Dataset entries
»»
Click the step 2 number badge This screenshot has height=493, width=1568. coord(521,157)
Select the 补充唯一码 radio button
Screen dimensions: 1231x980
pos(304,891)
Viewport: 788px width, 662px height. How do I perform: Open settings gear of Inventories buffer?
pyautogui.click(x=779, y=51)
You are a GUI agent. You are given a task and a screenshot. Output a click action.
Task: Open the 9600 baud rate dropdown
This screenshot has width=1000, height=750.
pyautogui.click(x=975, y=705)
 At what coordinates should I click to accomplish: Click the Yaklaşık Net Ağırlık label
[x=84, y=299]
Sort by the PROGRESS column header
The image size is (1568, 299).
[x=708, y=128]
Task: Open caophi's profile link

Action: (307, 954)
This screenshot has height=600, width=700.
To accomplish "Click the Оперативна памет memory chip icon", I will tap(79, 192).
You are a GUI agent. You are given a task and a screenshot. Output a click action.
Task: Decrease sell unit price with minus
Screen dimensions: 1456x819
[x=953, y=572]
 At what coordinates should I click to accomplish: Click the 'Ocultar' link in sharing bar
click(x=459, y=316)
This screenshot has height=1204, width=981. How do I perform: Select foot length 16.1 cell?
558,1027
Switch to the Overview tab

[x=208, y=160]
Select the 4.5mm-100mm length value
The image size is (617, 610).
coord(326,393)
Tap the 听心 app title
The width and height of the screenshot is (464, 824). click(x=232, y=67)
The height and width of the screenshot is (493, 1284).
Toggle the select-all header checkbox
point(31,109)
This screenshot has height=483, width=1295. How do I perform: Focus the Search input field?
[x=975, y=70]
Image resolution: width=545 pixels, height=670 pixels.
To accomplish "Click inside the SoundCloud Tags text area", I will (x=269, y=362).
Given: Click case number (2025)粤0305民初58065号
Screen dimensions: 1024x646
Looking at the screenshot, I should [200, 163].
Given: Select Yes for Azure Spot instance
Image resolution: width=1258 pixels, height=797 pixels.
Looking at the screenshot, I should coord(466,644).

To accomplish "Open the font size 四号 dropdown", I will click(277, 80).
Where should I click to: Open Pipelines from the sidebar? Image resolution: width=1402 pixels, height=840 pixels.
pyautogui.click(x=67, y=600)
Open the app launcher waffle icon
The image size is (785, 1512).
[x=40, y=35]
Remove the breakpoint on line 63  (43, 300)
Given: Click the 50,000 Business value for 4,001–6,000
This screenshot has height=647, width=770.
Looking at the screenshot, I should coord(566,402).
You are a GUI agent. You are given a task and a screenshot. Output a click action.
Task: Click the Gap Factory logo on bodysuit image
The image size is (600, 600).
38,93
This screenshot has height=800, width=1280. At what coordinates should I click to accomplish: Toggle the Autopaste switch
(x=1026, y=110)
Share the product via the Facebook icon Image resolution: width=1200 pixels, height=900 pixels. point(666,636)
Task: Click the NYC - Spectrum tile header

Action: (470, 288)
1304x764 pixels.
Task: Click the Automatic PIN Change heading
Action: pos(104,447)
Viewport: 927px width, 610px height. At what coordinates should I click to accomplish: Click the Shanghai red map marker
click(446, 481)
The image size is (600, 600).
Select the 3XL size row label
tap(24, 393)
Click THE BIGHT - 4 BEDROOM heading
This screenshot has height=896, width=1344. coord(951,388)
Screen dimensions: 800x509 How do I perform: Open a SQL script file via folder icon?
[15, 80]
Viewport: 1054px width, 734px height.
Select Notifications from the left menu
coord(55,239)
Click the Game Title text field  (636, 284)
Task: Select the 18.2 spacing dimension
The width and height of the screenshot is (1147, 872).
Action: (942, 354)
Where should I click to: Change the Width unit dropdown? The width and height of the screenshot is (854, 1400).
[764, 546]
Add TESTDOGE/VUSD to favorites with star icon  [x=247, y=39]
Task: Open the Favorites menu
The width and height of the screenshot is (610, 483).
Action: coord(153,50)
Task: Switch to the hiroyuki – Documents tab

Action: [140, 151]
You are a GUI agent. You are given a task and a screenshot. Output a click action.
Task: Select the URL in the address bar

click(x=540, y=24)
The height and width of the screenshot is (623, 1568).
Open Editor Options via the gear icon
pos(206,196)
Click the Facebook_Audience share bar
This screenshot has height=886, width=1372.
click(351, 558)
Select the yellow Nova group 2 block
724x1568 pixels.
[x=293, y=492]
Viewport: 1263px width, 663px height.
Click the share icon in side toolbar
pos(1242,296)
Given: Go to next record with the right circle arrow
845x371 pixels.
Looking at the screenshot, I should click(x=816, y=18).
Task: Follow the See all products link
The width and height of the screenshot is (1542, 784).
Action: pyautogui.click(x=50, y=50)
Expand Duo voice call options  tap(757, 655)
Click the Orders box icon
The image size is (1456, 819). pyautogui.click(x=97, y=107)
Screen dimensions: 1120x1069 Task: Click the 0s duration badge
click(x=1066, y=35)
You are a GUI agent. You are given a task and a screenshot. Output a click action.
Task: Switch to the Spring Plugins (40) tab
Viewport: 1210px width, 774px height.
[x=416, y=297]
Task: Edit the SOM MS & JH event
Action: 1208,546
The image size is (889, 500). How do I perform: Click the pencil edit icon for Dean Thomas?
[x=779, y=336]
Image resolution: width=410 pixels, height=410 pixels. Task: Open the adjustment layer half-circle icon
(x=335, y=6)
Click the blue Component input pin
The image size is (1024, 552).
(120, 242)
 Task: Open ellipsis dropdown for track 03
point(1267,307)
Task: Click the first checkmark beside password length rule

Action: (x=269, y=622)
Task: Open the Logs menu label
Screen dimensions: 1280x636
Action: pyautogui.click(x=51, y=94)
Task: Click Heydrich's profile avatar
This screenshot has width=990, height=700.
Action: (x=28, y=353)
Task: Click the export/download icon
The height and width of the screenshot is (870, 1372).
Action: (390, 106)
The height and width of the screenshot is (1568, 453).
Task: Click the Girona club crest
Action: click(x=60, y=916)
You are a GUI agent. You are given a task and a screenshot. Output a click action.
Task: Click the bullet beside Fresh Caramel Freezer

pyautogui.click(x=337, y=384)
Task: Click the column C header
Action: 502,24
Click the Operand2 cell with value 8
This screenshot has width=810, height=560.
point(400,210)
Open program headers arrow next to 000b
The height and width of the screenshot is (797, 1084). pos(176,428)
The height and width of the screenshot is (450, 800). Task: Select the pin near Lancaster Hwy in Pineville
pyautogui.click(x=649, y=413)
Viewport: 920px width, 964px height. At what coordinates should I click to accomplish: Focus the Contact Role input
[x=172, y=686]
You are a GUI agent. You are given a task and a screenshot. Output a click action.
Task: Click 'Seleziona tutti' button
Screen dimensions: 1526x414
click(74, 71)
««
Assigned task:
Reproduce only the lines above spanning from the line containing "The width and height of the screenshot is (1542, 784)." through the line containing "Task: Click the export/download icon", word for word.

Response to the exercise:
The width and height of the screenshot is (1542, 784).
Action: pyautogui.click(x=50, y=50)
Expand Duo voice call options  tap(757, 655)
Click the Orders box icon
The image size is (1456, 819). pyautogui.click(x=97, y=107)
Screen dimensions: 1120x1069 Task: Click the 0s duration badge
click(x=1066, y=35)
You are a GUI agent. You are given a task and a screenshot. Output a click action.
Task: Switch to the Spring Plugins (40) tab
Viewport: 1210px width, 774px height.
[x=416, y=297]
Task: Edit the SOM MS & JH event
Action: 1208,546
The image size is (889, 500). How do I perform: Click the pencil edit icon for Dean Thomas?
[x=779, y=336]
Image resolution: width=410 pixels, height=410 pixels. Task: Open the adjustment layer half-circle icon
(x=335, y=6)
Click the blue Component input pin
The image size is (1024, 552).
(120, 242)
 Task: Open ellipsis dropdown for track 03
point(1267,307)
Task: Click the first checkmark beside password length rule

Action: (x=269, y=622)
Task: Open the Logs menu label
Screen dimensions: 1280x636
Action: pyautogui.click(x=51, y=94)
Task: Click Heydrich's profile avatar
This screenshot has width=990, height=700.
Action: (x=28, y=353)
Task: Click the export/download icon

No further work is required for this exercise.